Gov. Brian Kemp appointed the inaugural members of the Georgia Transportation Efficiency Authority (GTEA) in June 2026, establishing a new state-level body to oversee highway and transit infrastructure. According to official state announcements, the authority is designed to streamline project delivery and reduce bureaucratic delays in the state’s transportation network.
On the surface, it looks like a standard administrative shuffle. But if you look at who actually got a seat at the table, a different story emerges. The appointments have sparked an immediate backlash from civic advocates who argue the board lacks the diversity and transit-specific expertise needed to handle Georgia’s exploding population growth. When you’re deciding where the next billion dollars in concrete goes, who is in the room determines who gets a ride and who gets left behind.
Who is actually running the GTEA?
The GTEA arrives at a time when Georgia is struggling to balance the demands of a car-centric suburban sprawl with the desperate need for urban transit density. However, early critiques of the board’s composition suggest a heavy tilt toward traditional highway engineering and political allies. According to reporting from the Atlanta Journal-Constitution, the lack of representation from minority communities and transit-oriented planners is a glaring omission in a state where transit deserts often overlap with historically marginalized neighborhoods.
This isn’t just about optics. It’s about the “transportation efficiency” promised in the authority’s name. For decades, Georgia has leaned into the “pave the way” philosophy—expanding lanes to solve congestion, a strategy often criticized by urban planners as “induced demand,” where more lanes simply attract more cars, leading back to the same gridlock within years.
“A seat at the table matters because transportation policy is essentially a map of who the state values,” says a civic analyst cited in recent transit equity discussions. “When you exclude the voices of those who rely on buses and trains, you aren’t building efficiency; you’re building a monument to the status quo.”
The conflict over MARTA and the “Express” mentality
The tension reaches a boiling point when discussing the future of the Metropolitan Atlanta Rapid Transit Authority (MARTA).

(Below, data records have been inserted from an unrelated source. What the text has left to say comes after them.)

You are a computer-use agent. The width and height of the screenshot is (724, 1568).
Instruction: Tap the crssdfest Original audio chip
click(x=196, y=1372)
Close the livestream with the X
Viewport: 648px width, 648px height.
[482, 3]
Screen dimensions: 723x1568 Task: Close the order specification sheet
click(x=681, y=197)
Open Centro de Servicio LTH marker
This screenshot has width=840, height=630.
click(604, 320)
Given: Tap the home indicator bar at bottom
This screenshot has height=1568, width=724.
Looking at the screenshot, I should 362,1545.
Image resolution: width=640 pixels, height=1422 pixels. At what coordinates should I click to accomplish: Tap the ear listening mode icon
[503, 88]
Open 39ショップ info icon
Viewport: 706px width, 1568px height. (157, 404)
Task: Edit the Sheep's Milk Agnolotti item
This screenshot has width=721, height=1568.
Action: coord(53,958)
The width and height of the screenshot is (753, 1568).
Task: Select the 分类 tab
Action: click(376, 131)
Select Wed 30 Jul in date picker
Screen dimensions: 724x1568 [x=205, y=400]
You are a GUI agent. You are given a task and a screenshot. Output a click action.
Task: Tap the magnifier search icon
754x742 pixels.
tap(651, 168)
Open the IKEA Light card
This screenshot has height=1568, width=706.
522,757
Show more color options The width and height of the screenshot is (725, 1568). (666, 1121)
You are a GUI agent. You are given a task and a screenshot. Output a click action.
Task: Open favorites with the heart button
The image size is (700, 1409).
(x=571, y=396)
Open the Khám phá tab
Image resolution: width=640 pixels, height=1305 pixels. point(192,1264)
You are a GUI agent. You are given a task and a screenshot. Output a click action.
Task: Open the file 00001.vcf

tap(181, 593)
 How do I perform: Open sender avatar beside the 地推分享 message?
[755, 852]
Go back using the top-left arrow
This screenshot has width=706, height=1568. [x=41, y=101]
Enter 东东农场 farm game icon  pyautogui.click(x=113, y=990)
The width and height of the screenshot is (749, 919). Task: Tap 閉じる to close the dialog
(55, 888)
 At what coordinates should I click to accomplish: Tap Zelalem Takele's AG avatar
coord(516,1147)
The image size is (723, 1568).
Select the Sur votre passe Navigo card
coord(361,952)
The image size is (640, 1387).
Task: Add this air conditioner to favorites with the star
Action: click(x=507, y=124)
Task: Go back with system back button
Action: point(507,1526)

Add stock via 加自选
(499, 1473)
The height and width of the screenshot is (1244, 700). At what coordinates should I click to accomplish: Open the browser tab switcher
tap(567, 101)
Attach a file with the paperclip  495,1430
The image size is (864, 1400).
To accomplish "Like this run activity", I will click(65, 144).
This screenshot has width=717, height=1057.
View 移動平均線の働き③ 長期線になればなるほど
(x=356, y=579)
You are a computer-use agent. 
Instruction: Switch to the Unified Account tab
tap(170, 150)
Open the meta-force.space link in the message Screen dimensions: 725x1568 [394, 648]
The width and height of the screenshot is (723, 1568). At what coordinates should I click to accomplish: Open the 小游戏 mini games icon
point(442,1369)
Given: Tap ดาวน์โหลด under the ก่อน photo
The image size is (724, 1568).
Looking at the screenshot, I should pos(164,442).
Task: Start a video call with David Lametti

There is a persistent, competing vision for Georgia’s corridors: some push for expanded rail and dedicated bus rapid transit (BRT), while others advocate for more express lanes and highway expansions. Recent discussions have highlighted proposals to essentially “pave over” potential transit corridors in favor of more vehicle throughput.

The stakes are highest for the working class. For a commuter in South Atlanta or Gwinnett County, “efficiency” isn’t a faster lane for a Lexus; it’s a reliable train that gets them to work on time without a two-hour commute. By appointing a board that leans heavily toward highway-centric thinking, the Kemp administration risks doubling down on a model that has failed to curb Atlanta’s legendary traffic.
To understand the scale of the challenge, one only needs to look at the Georgia Department of Transportation (GDOT) long-term plans. The state has historically prioritized the “Strategic Infrastructure Program,” which focuses heavily on capacity expansion. The GTEA was pitched as a way to make these projects move faster, but the missing piece is a critical eye on whether these projects should be built at all.
The Devil’s Advocate: The case for “Efficiency”
Supporters of the GTEA and the Governor’s appointments argue that the state doesn’t need more “planners” or “activists” on the board—it needs executors. From this perspective, the primary hurdle to Georgia’s growth isn’t a lack of diversity in thought, but a paralyzing level of red tape and environmental litigation that stalls critical road projects for years.
Proponents argue that a lean, focused board of experienced administrators can bypass the political theater of local transit boards and get shovels in the ground. They contend that highway expansion is a non-negotiable necessity for the logistics and freight industry—the backbone of Georgia’s economy—and that prioritizing “equity” over “engineering” could jeopardize the state’s competitiveness in attracting new industrial investment.
Why this appointment pattern creates a civic risk
The danger here is the creation of a feedback loop. If the people overseeing transportation efficiency only believe in highways, the only “efficient” solutions they will ever propose are more highways. This creates a systemic blind spot regarding the economic impact of transit deserts. When people cannot physically reach jobs because the transit system is stagnant, the state loses productivity and businesses lose talent.

We have seen this pattern before in Georgia’s legislative history. Since the 1990s, the state’s approach to transit has often been a tug-of-war between the city of Atlanta and a skeptical state government. By centralizing more power in the GTEA without a diverse set of perspectives, the state risks alienating the very urban centers that drive its GDP.
For those interested in the official mandates of the agency, the Official Legislative website of Georgia provides the statutory framework for how these authorities are supposed to operate. But statutes don’t drive buses; people do. And the people currently chosen to lead this authority seem more interested in the speed of the car than the accessibility of the city.
If the GTEA becomes a rubber stamp for more asphalt, Georgia isn’t actually becoming more efficient. It’s just getting faster at making the same mistakes.